Under the provisions of sec. 1765, Rev. Codes, a tax deed duly acknowledged and proved is prima facie evidence of the regularity of all other proceedings therein from the assessment up to the execution of the tax deed. It is contended that the foregoing section does not apply to tax deeds executed by Independent School District of Boise City, but that contention is not well founded. In the absence of a special law applicable to deeds executed by said district, the general law would apply. Making a tax deed prima facie evidence of title simply shifts the burden of proof, but does not deny the right to defend title against a tax deed.
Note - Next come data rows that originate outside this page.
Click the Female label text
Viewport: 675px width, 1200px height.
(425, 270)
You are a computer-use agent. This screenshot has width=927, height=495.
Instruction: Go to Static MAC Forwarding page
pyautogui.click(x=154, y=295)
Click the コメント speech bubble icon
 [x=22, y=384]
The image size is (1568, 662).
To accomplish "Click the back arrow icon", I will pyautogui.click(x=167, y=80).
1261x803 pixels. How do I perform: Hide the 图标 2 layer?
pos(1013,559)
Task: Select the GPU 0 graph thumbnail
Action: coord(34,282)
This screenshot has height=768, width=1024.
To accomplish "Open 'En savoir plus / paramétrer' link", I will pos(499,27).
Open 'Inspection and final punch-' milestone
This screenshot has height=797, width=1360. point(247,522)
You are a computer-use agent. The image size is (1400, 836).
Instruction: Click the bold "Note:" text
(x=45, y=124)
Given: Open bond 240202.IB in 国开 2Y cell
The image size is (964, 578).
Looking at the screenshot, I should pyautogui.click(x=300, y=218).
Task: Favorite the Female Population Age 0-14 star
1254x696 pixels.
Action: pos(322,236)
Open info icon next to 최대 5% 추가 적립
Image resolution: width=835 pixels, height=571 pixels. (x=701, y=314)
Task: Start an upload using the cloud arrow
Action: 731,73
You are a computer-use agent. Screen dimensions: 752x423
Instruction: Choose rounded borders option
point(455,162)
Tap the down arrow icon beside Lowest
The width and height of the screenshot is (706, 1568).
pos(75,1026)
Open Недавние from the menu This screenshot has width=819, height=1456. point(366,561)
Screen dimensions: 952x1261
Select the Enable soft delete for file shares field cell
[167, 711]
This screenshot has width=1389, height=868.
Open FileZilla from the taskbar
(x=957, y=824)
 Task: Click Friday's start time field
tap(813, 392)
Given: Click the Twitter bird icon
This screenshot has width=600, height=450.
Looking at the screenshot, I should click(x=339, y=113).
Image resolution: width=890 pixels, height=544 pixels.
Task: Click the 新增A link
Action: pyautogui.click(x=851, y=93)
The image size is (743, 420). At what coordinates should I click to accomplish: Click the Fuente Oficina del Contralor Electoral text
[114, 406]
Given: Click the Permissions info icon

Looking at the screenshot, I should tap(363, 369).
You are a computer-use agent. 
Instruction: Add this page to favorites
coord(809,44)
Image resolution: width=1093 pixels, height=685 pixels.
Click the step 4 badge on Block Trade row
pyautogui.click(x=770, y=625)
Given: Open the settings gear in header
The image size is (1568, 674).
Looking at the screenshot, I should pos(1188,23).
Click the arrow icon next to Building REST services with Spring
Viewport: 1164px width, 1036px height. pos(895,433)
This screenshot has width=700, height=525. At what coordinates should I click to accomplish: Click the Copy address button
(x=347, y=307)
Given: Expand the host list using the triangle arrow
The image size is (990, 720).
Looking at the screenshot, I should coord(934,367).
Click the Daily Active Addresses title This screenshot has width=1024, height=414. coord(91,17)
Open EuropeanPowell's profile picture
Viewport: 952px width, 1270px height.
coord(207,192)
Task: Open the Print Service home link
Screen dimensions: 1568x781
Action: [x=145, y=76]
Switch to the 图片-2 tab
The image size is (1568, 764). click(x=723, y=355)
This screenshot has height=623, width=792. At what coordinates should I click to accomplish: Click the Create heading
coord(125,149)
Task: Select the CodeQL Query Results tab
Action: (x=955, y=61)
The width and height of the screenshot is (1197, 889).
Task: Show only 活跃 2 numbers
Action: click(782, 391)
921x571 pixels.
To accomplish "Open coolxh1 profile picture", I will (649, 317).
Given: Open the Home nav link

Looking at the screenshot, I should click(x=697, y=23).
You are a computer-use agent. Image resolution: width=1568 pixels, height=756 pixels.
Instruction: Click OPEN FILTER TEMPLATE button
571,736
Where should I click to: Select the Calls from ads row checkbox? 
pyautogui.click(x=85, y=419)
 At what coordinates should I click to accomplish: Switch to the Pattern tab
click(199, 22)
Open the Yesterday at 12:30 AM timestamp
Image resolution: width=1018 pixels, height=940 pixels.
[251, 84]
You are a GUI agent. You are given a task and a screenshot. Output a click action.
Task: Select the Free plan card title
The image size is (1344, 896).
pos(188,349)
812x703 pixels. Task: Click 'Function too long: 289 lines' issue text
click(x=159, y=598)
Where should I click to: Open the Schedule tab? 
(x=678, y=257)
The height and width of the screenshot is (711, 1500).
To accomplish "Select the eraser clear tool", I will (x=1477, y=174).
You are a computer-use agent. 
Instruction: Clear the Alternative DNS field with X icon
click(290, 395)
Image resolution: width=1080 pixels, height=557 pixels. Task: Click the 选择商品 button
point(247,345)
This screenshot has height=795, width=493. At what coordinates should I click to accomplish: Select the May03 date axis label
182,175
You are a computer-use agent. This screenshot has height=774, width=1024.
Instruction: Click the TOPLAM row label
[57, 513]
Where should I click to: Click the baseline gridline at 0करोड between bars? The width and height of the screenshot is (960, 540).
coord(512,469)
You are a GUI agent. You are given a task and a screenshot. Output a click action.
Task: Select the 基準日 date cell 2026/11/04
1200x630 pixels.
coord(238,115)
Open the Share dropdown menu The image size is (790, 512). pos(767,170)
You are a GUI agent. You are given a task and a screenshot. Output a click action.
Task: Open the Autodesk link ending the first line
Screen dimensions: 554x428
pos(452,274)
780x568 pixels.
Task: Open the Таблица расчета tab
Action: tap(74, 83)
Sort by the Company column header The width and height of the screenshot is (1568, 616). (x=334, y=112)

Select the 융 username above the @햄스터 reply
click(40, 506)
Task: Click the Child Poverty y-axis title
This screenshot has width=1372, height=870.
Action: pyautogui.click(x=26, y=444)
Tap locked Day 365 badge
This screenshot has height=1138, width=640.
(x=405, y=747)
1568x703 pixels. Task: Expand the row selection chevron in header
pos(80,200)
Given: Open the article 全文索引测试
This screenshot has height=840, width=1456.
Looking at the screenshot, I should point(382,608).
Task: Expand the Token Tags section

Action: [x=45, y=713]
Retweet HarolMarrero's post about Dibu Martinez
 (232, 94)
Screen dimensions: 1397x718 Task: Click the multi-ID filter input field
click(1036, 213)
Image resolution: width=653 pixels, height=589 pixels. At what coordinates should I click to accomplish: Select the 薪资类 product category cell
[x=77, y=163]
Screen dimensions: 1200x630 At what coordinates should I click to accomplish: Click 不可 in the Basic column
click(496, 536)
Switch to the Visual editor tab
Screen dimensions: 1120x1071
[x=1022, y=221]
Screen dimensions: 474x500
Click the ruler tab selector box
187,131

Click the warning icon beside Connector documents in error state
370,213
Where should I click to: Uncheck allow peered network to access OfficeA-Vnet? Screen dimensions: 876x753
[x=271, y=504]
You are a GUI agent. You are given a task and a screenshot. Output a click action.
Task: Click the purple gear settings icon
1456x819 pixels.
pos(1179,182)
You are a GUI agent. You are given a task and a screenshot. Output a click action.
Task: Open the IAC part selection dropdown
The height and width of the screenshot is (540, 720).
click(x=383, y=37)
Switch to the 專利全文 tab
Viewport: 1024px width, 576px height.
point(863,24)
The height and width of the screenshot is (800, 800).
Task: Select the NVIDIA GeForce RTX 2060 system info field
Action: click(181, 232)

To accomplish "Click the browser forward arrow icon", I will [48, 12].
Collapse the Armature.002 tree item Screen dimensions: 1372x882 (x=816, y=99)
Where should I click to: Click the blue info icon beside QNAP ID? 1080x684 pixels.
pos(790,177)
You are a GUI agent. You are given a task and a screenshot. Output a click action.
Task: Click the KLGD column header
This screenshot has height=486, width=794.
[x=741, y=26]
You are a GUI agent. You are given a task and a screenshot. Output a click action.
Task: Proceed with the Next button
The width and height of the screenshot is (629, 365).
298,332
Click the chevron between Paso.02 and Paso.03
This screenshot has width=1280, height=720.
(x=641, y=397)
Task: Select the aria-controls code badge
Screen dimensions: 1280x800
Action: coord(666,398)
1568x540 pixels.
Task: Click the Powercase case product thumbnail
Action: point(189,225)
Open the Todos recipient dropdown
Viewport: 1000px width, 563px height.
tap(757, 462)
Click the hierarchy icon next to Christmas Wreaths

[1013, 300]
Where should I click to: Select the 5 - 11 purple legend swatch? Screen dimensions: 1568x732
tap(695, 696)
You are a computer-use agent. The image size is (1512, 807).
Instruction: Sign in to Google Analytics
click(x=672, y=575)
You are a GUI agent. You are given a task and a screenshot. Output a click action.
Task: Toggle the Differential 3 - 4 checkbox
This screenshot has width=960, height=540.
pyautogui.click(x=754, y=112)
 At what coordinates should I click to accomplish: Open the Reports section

We conclude that such tax deeds are prima facie evidence of the regularity of all of the proceedings from the assessment of the property, inclusive, up to the execution of the deed, but this does not prevent the owner of the property from showing as a defense that any of the jurisdictional acts in the assessment or sale of the property have not been performed.
There was no effort on the part of the appellant to introduce evidence tending to show that any jurisdictional act required to be done in the assessment and sale of said property had not been done by the treasurer or officer authorized
It is contended by counsel that the respondent has failed to show that the tax certificate was filed with the county recorder, and that such filing is a condition precedent to the execution of the deed, and for that reason the deed was issued without authority of law and passed no title. The law requires such certificate to be issued in duplicate, one to be given to the purchaser and the other to be filed with the county recorder, and the one introduced in evidence no doubt was the duplicate given to the purchaser. There is no evidence in the record to show that the original was not filed as required by law, and it is not necessary for us to pass upon the question whether or not the failure to file the original as required by law was a jurisdictional act. So far as the evidence shows, everything required by law to be done was done in said matter. The record does not show that the trial eourt rejected any evidence that was offered to show that the jurisdictional requirements had not all been complied with in said matter.
The evidence shows that the plaintiff paid the county and state tax on said lots after said tax sale had been made, and it seems a hardship that she should now lose property that.
The judgment must be affirmed, and it is so ordered.